Asked about the CBP assessment of food insecurity, several migration experts in Guatemala said they do not believe this year’s surge is the result of an acute crisis. Rather, they say, it’s the product of years of grinding poverty, crime and increasingly well-developed smuggling networks seeking out new customers.
According to Julia Gonzales Deras, the executive director of the National Roundtable on Guatemalan Migration, the causes in the country’s western highlands remain the same as they have for years: poverty, unemployment and insecurity tied to criminal groups.
“We haven’t observed any change in the trend of migrants going to the United States. People continue to leave because the conditions of their lives here are not improving,” Deras said.Migration from Central America has never been about a single factor. Most of us writing about Central America's Northern Triangle typically write about a combination of push and pull factors causing people to flee, even if some of us emphasize one or two factors over others.
In El Salvador and Honduras, people often flee because of gang violence. Sometimes they flee because of targeted violence while at other times their decision might come after two decades of surviving perilous conditions.
Guatemalans, on the other hand, have more often left for economic reasons. The lack of jobs, food insecurity, roya, drought, flooding, etc. Some people flee because of gang violence, particularly from areas of the capital, while others flee organized crime and drug traffickers, particularly those from areas outside of the capital. There is also the increasing repression of social movement activists, broadly defined, causing outward migration.

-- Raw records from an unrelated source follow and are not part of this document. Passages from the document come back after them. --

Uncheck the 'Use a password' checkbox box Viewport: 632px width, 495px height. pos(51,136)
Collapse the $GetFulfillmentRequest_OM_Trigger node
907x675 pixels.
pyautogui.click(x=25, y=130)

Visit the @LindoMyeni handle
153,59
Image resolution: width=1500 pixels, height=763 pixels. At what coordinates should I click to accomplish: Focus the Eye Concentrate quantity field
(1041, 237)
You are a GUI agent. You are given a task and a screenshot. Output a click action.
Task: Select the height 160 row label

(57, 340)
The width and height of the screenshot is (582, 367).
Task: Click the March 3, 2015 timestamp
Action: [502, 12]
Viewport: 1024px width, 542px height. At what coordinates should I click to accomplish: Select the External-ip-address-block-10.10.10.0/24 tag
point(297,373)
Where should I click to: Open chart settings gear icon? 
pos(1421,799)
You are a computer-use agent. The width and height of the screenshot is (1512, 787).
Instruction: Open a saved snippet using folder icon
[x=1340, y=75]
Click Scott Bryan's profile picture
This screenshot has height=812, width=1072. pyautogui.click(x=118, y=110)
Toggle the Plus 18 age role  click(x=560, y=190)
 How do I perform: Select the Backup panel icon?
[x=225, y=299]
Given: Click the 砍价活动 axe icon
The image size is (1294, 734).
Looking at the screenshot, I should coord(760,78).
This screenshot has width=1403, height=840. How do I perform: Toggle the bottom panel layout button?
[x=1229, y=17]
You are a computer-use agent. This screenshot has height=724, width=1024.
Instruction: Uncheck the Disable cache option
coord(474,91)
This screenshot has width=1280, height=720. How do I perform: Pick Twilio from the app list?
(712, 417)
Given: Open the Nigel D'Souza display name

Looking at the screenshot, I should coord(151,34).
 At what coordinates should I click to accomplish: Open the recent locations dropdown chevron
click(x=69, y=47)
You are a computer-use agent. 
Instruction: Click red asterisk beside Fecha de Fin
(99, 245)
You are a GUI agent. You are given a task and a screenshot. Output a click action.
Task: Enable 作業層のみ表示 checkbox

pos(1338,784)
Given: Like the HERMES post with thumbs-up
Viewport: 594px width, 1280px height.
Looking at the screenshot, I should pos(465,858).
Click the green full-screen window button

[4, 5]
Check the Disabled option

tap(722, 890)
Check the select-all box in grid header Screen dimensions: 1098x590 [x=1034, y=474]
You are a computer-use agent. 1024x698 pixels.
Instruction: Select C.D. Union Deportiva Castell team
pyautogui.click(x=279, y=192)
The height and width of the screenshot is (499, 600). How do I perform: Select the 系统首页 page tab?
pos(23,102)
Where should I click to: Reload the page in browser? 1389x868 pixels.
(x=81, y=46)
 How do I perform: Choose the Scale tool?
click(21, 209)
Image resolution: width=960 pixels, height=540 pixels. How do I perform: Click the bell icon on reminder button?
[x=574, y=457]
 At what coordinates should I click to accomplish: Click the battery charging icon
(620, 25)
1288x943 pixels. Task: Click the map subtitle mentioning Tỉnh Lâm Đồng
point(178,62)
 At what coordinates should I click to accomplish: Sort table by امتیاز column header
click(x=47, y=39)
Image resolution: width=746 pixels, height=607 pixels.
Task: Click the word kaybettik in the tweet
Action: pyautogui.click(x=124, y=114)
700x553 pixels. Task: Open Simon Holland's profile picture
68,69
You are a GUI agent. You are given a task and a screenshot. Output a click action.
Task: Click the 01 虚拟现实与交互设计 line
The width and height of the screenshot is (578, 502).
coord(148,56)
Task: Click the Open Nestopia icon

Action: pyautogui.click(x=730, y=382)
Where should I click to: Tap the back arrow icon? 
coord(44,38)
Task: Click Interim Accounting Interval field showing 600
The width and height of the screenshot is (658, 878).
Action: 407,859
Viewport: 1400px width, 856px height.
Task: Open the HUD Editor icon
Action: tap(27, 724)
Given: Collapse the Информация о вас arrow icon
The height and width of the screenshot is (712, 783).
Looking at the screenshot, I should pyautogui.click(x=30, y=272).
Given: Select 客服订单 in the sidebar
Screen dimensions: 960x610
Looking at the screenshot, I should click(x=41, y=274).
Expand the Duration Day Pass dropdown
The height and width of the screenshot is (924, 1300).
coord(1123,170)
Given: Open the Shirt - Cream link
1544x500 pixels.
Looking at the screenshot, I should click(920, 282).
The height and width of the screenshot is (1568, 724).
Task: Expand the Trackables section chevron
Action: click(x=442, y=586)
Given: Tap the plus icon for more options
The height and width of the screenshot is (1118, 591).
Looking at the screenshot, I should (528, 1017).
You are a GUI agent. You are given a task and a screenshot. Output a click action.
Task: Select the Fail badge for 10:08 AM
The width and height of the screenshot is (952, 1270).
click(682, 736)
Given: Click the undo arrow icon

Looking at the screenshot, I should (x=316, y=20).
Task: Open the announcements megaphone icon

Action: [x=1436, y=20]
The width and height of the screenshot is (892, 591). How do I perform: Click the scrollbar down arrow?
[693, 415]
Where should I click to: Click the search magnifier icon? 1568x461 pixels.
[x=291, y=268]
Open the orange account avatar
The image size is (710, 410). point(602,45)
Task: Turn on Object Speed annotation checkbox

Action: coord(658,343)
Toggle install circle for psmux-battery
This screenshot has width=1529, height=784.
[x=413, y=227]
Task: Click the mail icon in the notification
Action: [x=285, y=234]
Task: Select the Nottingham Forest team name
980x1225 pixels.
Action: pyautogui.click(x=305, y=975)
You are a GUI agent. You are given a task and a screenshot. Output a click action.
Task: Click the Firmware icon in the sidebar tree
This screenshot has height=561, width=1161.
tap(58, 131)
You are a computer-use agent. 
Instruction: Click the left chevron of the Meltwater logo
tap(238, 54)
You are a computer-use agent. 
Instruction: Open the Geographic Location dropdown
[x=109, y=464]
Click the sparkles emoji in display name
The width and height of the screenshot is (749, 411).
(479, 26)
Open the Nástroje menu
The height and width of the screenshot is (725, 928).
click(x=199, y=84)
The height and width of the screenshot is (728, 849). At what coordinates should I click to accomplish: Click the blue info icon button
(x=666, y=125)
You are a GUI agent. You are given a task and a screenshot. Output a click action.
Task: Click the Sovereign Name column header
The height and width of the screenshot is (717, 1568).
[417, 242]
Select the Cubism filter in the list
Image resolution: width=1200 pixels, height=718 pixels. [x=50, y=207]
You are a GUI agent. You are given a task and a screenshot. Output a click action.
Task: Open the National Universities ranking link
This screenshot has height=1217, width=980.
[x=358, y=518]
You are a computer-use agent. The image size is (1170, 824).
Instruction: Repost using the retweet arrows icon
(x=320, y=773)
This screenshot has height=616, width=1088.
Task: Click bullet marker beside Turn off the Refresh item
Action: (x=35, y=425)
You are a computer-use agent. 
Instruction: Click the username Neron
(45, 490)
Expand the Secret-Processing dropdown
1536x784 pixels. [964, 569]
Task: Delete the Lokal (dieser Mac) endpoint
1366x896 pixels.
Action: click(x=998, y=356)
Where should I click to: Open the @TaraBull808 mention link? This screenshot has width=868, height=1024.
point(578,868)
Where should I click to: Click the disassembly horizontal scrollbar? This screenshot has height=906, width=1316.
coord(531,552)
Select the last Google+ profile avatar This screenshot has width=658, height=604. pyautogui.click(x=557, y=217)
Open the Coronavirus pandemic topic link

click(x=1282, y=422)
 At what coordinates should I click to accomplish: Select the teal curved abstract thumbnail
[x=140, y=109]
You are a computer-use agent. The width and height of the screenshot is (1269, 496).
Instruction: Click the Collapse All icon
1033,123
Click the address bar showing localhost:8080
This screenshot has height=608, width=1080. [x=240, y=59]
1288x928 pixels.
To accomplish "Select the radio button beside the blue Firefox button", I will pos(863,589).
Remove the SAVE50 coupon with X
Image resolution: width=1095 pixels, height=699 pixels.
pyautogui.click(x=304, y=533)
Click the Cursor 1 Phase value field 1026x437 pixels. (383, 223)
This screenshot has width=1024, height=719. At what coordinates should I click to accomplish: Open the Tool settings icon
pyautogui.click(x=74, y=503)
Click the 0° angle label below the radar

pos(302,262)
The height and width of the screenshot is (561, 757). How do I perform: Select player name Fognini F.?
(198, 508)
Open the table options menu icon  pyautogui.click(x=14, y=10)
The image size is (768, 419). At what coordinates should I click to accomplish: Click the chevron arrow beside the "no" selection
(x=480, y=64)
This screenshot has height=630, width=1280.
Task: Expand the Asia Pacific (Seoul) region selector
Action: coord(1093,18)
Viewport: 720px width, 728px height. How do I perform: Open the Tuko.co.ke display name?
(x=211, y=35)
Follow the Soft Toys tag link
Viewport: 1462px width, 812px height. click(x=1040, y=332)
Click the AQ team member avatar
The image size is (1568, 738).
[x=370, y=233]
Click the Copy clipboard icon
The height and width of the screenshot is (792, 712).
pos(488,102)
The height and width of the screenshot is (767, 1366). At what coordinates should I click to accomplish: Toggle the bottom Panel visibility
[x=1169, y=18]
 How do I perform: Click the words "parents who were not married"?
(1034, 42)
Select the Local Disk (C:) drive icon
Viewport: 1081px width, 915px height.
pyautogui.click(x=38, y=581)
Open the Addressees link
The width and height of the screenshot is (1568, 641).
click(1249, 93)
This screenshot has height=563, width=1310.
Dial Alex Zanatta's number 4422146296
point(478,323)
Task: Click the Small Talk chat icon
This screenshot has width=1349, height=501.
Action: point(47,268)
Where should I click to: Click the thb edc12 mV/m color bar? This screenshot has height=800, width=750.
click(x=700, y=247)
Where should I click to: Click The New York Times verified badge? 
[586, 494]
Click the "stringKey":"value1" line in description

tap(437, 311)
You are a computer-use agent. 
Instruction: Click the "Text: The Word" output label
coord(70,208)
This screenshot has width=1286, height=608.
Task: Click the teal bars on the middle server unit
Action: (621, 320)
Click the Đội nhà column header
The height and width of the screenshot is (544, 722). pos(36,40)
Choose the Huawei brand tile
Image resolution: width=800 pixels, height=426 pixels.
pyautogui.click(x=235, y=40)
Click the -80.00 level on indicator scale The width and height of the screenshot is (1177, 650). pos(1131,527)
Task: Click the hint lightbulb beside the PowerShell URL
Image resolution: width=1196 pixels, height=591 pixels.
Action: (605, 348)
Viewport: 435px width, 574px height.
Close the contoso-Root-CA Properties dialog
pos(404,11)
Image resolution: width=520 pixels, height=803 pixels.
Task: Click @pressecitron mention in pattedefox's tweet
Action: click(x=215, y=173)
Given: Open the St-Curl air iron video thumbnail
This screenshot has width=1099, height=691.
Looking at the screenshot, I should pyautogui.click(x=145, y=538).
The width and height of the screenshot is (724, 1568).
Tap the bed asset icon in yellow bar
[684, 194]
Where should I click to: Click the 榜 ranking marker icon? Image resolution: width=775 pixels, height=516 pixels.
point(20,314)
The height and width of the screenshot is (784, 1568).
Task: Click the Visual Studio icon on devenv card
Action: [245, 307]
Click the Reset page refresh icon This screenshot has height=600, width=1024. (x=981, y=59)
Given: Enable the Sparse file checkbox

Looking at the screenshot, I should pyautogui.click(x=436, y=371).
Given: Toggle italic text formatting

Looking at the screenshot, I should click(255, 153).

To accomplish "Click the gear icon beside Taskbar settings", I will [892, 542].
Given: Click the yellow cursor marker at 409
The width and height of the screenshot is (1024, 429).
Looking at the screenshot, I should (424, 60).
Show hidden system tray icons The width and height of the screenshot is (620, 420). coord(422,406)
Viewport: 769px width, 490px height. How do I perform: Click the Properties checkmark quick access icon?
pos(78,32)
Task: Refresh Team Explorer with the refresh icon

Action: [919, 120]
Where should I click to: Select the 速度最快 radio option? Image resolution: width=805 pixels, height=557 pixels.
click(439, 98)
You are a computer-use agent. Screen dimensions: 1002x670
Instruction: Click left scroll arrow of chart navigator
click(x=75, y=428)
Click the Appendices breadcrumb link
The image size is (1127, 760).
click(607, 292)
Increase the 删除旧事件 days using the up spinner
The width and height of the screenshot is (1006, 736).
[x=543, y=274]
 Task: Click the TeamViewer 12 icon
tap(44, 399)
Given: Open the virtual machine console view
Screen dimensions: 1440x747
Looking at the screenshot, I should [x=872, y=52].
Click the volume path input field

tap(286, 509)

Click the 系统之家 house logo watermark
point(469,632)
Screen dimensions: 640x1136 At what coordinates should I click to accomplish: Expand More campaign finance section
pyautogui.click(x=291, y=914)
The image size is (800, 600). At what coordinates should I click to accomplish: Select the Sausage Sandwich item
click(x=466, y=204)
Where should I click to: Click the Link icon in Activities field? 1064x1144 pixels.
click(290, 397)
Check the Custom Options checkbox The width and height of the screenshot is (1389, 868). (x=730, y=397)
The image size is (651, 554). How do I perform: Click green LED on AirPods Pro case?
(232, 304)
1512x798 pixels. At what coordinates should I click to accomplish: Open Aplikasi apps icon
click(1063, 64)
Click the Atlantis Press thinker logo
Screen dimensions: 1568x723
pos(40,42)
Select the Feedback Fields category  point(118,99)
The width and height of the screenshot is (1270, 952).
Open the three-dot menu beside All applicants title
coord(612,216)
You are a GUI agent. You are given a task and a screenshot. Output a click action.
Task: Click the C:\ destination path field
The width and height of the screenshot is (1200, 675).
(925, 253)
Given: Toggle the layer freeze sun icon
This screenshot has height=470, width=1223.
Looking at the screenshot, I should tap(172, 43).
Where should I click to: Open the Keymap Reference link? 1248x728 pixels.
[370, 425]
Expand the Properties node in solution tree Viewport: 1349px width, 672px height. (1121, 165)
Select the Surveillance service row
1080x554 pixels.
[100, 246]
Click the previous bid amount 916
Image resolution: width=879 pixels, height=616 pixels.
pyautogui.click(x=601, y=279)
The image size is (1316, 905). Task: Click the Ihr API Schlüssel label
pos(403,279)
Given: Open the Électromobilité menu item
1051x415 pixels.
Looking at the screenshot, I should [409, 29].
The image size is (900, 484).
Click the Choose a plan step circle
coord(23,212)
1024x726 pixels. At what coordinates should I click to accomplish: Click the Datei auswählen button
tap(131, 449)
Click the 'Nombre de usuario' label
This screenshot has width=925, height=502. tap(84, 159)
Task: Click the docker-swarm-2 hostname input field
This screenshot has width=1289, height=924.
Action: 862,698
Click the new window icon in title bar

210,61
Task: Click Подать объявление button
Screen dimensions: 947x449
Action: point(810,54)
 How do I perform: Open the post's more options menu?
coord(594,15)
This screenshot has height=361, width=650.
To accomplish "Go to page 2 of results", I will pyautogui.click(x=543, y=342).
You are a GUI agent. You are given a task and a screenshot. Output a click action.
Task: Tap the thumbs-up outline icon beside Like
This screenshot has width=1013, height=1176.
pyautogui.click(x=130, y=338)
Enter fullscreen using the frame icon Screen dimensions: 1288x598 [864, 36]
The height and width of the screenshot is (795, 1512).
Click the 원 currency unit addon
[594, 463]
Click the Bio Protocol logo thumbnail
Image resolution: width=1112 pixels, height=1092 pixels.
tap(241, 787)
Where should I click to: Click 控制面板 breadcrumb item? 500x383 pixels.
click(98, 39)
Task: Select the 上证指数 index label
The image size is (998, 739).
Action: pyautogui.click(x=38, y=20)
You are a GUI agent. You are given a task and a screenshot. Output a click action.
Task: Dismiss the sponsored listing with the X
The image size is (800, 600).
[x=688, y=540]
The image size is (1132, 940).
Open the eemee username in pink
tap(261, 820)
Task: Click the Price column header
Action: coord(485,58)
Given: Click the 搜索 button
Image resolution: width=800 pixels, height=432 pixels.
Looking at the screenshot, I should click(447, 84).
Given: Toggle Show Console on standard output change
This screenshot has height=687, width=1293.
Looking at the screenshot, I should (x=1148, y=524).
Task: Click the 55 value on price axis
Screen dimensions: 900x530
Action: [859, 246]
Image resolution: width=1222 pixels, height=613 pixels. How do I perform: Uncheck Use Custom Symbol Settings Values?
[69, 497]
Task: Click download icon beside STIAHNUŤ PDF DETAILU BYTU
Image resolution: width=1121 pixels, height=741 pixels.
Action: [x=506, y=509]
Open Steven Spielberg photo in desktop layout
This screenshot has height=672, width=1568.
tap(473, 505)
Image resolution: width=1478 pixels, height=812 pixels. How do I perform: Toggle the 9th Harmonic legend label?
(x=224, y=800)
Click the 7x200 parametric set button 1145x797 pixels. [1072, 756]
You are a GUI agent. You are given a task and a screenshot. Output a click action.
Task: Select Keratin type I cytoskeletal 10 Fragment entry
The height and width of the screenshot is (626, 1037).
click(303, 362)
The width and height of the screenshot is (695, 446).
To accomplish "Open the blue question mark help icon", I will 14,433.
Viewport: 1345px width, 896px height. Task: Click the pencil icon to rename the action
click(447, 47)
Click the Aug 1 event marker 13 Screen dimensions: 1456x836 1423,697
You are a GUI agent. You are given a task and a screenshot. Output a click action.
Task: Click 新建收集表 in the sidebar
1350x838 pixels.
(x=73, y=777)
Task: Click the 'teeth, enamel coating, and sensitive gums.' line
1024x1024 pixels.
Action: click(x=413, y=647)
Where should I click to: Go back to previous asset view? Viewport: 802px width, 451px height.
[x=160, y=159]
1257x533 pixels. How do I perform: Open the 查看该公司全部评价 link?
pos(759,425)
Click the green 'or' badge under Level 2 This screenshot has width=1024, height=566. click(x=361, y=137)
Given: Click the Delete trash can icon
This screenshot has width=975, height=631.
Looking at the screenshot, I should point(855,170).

The United States has the capacity and the need to accept more immigrants. We can implement policies that would make it easier for people to move from Central America to the United States and vice versa. It is in our self interest to help cultivate conditions in Central America in order to reduce people's need to flee. It's not clear how dedicated the Trump administration is to this effort. And I've been in favor of dedicating more resources to the asylum process so that we can fairly and justly resolve cases. The Trump administration wants more resources to process asylum cases but it has given no indication that it wants to process them in the spirit of the law. They just want to close as many as quickly as possible.